For what value of $$ x $$ does the graph of $$ f(x) = e^x - 2x $$ have a horizontal tangent?

Answer

**step1 Understand the concept of a horizontal tangent**

A tangent line is a straight line that touches a curve at a single point. When a tangent line is horizontal, it means the slope of the curve at that specific point is zero. This point often corresponds to a peak or a valley in the graph of the function.

**step2 Determine the slope of the function using its derivative**

In calculus, the derivative of a function gives us the formula for the slope of the tangent line at any point on the curve. To find when the tangent is horizontal, we need to calculate the derivative of the given function $$f(x) = e^x - 2x$$ and then set it equal to zero.

The derivative of $$e^x$$ is $$e^x$$.

The derivative of $$-2x$$ is $$-2$$.

So, the derivative of $$f(x)$$, denoted as $$f'(x)$$, is:

$$f'(x) = e^x - 2$$

**step3 Set the derivative to zero and solve for x**

For the tangent to be horizontal, the slope must be zero.
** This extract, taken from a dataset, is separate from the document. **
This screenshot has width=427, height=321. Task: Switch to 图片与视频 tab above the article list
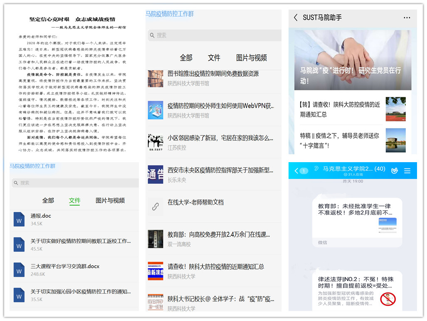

Therefore, we set the derivative $$f'(x)$$ equal to zero and solve for $$x$$.

$$e^x - 2 = 0$$

To isolate the term with $$e^x$$, we add 2 to both sides of the equation:

$$e^x = 2$$

To solve for $$x$$, we use the natural logarithm (ln), which is the inverse operation of the exponential function $$e^x$$. Taking the natural logarithm of both sides of the equation:

$$\ln(e^x) = \ln(2)$$

Since $$\ln(e^x) = x$$, the equation simplifies to:

$$x = \ln(2)$$